## EXTRACTED RECORDS
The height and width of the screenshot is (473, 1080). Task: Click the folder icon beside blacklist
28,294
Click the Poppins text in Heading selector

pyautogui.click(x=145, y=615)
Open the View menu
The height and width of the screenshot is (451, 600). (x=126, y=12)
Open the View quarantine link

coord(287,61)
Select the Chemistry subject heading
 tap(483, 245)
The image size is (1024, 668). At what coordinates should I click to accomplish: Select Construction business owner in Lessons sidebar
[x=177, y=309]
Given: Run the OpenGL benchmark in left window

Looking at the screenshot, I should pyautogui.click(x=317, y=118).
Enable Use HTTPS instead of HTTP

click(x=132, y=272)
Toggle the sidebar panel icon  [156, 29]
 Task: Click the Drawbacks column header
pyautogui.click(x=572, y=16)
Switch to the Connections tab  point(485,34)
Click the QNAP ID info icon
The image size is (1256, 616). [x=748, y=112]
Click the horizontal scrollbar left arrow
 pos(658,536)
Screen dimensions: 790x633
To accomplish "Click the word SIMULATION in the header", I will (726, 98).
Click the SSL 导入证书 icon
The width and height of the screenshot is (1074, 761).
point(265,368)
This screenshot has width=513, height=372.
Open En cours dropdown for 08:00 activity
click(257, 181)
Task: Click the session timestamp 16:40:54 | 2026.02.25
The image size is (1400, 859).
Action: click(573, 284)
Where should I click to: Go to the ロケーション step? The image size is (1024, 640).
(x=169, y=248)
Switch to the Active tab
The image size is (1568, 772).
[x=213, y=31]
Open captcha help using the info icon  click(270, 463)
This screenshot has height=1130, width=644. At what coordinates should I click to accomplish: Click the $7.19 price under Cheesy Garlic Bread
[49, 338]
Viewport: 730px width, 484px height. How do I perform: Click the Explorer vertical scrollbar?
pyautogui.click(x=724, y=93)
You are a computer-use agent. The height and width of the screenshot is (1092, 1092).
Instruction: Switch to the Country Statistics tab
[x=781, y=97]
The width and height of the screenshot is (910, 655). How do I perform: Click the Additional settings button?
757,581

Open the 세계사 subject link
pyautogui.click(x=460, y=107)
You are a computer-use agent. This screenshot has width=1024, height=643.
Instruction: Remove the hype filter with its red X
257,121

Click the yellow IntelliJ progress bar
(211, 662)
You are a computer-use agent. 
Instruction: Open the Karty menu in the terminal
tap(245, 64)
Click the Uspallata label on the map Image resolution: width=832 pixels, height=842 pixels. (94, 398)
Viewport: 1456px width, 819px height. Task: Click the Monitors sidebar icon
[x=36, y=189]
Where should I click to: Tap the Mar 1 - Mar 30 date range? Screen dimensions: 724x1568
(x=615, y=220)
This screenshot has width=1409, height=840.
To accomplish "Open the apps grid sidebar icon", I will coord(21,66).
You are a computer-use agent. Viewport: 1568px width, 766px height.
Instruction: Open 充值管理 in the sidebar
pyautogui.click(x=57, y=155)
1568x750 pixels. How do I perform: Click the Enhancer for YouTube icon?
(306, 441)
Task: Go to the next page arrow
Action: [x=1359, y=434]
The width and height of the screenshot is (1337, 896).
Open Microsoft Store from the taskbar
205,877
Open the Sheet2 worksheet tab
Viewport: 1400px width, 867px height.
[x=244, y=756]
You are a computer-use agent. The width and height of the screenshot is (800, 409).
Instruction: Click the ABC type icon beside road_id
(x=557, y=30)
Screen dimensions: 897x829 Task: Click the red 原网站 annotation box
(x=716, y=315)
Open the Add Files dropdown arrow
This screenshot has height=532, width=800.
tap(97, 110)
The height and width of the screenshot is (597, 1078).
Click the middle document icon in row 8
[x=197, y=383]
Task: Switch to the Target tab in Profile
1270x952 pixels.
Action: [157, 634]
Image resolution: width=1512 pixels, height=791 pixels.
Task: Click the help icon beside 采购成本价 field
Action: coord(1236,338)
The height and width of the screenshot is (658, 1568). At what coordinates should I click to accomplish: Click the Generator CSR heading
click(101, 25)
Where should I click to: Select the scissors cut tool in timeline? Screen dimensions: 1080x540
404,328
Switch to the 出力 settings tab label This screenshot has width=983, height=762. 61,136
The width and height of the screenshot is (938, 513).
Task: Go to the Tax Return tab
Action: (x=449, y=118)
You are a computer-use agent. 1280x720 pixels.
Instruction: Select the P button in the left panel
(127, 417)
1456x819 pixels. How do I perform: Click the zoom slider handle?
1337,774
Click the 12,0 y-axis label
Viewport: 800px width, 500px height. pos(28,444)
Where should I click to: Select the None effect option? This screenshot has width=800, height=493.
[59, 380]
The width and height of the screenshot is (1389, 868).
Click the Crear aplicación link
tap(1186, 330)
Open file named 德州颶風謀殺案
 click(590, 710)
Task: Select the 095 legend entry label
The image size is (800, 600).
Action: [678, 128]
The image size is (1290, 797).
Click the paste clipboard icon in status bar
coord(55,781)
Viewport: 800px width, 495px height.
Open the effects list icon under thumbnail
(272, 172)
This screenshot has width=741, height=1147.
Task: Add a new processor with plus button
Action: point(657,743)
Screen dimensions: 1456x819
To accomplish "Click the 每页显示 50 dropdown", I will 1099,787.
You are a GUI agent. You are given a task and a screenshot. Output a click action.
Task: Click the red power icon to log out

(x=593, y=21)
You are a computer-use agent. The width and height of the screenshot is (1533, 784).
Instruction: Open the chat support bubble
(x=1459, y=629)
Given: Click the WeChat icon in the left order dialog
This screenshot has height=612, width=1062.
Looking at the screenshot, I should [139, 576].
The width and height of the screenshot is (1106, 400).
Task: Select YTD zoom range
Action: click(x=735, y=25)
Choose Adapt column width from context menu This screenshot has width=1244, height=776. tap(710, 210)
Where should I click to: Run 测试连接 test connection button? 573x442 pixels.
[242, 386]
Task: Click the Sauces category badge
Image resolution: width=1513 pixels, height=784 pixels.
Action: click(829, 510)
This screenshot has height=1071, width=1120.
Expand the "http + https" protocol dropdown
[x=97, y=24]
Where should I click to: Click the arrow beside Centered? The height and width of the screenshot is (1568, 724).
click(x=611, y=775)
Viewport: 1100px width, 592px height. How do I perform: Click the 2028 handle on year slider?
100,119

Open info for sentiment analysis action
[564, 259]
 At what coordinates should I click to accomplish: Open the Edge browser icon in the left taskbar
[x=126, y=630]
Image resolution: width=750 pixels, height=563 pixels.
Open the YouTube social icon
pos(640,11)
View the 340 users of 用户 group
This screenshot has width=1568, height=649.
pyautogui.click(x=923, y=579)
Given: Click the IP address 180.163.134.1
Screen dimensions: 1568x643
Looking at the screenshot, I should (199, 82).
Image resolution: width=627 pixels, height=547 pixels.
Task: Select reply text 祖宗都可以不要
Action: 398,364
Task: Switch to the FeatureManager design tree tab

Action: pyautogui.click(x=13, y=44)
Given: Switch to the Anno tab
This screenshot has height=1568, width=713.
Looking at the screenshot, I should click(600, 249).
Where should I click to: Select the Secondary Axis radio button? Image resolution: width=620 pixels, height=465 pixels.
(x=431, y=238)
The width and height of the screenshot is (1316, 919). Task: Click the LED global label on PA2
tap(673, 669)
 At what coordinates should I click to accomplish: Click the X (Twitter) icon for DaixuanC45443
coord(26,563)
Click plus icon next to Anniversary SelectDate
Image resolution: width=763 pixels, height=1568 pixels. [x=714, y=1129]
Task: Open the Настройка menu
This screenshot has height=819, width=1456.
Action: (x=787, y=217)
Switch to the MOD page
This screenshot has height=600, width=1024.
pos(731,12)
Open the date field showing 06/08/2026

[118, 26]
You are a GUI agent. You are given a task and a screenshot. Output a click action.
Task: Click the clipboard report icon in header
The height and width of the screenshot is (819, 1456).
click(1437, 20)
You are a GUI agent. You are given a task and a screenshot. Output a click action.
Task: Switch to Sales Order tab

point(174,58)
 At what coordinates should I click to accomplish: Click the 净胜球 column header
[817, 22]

## GOAL
Convert the lines from the one with "Select the Chemistry subject heading" to the one with "click(257, 181)" into a Markdown table with the columns No. and Line, numbering each line and skipping blank ones.

## ANSWER TO THE TASK
| No. | Line |
|---|---|
| 1 | Select the Chemistry subject heading |
| 2 |  tap(483, 245) |
| 3 | The image size is (1024, 668). At what coordinates should I click to accomplish: Select Construction business owner in Lessons sidebar |
| 4 | [x=177, y=309] |
| 5 | Given: Run the OpenGL benchmark in left window |
| 6 | Looking at the screenshot, I should pyautogui.click(x=317, y=118). |
| 7 | Enable Use HTTPS instead of HTTP |
| 8 | click(x=132, y=272) |
| 9 | Toggle the sidebar panel icon  [156, 29] |
| 10 |  Task: Click the Drawbacks column header |
| 11 | pyautogui.click(x=572, y=16) |
| 12 | Switch to the Connections tab  point(485,34) |
| 13 | Click the QNAP ID info icon |
| 14 | The image size is (1256, 616). [x=748, y=112] |
| 15 | Click the horizontal scrollbar left arrow |
| 16 |  pos(658,536) |
| 17 | Screen dimensions: 790x633 |
| 18 | To accomplish "Click the word SIMULATION in the header", I will (726, 98). |
| 19 | Click the SSL 导入证书 icon |
| 20 | The width and height of the screenshot is (1074, 761). |
| 21 | point(265,368) |
| 22 | This screenshot has width=513, height=372. |
| 23 | Open En cours dropdown for 08:00 activity |
| 24 | click(257, 181) |